Sorry about missing the last two eps! I am hoping to get to them at some point, but I figured I would do this week's episode relatively on time while I still had the chance. (I was sick, in a wedding, went to NYC...excuses excuses...)
I love to be able to agree with Roger, and when he told Don in the last episode that he was in over his head, he couldn't have been more right.
Don is getting sloppy, in his personal life and his work life. Last season, everything he touched was gold, and he seemed to have a preternatural ability to know what people wanted to hear and how to handle almost everyone. This season, Don is lost about how to deal with Hilton, too preoccupied with his own need for Hilton's approval to understand how to deal with this kind of eccentric. Now that he is tied to his work life by a contract and his home life by an infant, you can see him chafing. By hiding the $5,000 signing bonus in his 'secret drawer', he is letting himself believe, just the tiniest bit, that he could run if he wanted to.
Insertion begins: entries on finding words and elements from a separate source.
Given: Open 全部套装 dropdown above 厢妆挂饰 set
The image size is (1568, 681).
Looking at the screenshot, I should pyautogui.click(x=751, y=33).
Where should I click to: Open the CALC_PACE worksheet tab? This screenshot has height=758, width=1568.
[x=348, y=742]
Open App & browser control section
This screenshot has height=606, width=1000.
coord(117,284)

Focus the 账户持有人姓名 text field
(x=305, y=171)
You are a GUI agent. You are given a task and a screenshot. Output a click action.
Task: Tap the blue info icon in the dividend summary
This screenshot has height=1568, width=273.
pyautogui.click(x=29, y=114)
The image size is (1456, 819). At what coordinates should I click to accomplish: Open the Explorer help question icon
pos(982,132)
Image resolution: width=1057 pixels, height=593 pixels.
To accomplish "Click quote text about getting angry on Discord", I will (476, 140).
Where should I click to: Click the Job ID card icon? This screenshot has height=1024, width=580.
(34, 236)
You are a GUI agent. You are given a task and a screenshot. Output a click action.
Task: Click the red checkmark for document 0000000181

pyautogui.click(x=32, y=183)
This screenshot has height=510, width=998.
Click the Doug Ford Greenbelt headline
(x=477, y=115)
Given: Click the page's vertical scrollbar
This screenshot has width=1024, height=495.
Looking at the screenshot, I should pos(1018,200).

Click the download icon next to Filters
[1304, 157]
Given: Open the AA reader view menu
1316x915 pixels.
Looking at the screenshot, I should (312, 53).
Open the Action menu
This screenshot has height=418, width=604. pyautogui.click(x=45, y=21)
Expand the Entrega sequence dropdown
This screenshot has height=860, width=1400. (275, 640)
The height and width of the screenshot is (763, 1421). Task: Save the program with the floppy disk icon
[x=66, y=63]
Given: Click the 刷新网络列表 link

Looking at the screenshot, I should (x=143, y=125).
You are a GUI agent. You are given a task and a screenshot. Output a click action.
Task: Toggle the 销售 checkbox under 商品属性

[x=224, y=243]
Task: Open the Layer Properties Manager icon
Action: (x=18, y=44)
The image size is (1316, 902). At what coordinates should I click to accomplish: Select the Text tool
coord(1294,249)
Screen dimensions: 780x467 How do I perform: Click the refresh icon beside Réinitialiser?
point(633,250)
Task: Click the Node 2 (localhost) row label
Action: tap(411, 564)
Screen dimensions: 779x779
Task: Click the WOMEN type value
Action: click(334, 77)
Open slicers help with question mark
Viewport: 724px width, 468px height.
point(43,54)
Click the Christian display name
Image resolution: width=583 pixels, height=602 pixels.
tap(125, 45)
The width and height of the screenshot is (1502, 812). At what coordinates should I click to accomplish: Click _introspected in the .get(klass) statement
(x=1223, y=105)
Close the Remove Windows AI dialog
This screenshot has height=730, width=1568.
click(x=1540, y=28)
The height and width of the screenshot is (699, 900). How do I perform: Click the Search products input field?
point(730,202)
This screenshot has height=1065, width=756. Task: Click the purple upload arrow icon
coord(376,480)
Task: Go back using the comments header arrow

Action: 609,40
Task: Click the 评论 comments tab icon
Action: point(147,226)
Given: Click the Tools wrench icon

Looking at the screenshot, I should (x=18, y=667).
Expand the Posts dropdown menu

But deep down he knows he can't run. And he's getting reckless. The affair with the teacher seems to be doomed from the start, with both of them running wild eyed at each other. He wants her, and that makes this affair a little more dangerous than the ones we've seen before. Bobbi, Rachel, Midge...these women wanted him first, and were clear about it. Ms. Farrell played just that little bit hard to get and drew him in, and now he seems hooked, despite her off kilter behavior. The first scene between them revealed something kind of interesting about Don that I don't think we've seen too much of before. Even though he seems so intelligent, so worldly most of the time, he was so easily drawn into her silly, stoner questions about the color of blue, spinning it into the beautiful Don Draper prose in no time. "People may see things differently, but they don't really want to." Don sees the shallow, silly conversation with Ms. Farrell as one with some kind of depth, even though, as my friend Eric put it "She gets her wisdom from 8 year olds." There is something about her that is fascinating to him, and maybe it just the answer to the question he asked her in last week's ep..."Who are you?"
Don's old tricks aren't working at work, and they aren't working at home either. The baby's cries interrupt him and cause him to leave the key to his drawer of secrets (one should not have those!) where Betty can find it. I love the scene where Betty finds the box, trying desperately to use these items to put together some of the mystery of the man she is married to. As she waits for him to come home and face her confrontation, she loses more and more of her will to fight him, to stand for the lies he will surely tell to cover all this. So she becomes "pretty mommy", his radiant wife, and watches him lap up all the praise at the Sterling-Cooper 40th. He is happy, or at least he looks happy, and Betty sees the chance to know him slipping away, replaced, for now, with the chance to be him. To look as if you are someone entirely different than who you are on the inside, to have all the money, all the praise, to have everything. For all of the other characters on the show, Don is the person want to be. He has it all, and it seems to come so easy to him. He hides his deep unhappiness so well, and only shows the world, even his wife, his attractive facade.
Other thoughts:
Paul vs. Peggy: I think Paul realized that Peggy is incredibly talented at what she does, and unfortunately for him, far more talented than he is. He is a man with a big ego, but maybe he will try to learn from her instead of trying to take her down...we'll see how smart he is.
Don and Ms. Farrell's brother: Shades of his own brother, Adam? "I swore to myself I'd do this right once." Of course he sympathized with the kid's need to run away. "It seems bad now, but you can still change things." Does Don think this is still true?
Roger's mother thinking Jane was his daughter, Margaret was great. "Does Mona know?" Jane seemed so annoyed.
Bert Cooper looked so fragile in this episode! I loved the exchange between he and Layne- "Who told you I was vain?"
Even after the Brits decide to sell the company he has worked so hard to improve and his wife makes fun of his utter devotion to his bosses, Layne still does their bidding and gets Bert Cooper to the party. A company man for life?
How does Lois still have a job?! She cut a man's foot off drunkenly driving a lawnmower!
Next week:
Joan! Yay!
Only three episodes, left, so I better see more Sal soon!
1 comment:
All I can say is... that teacher is crazy bad news. She is obviously the one who called the house, and then she stalked him on the train. And that whole weird scene where she talks about how she doesn't care about his job or his marriage... Um, lady you should care about those things! And introducing Don to her brother was a weird move. Generally, people conducting affairs try to keep them secret from everyone, you know to avoid those awkward moments in the grocery store or whatever. Don doesn't seem to notice that she is unstable, and I suspect that in the future, she is going to her darnedest to destabilize his world. He is all about juggling the deceptions. Betty is angry when he calls and tells her to get ready for the big party. She demands to know where he was the night before, and he says "I was Hilton..." and she calms down just a little bit, and says "Oh, I must have forgotten" but she's still mad about the whole thinking he used to have a wife, and the part where he stashes wads of cash in his desk.
It's funny that Don would ask someone else "Who are you?" "Who the hell are YOU Don!" He can't keep up with it all forever, it will come crashing down around him. It takes a big ego to tell so many lies, but that ego will be his down fall!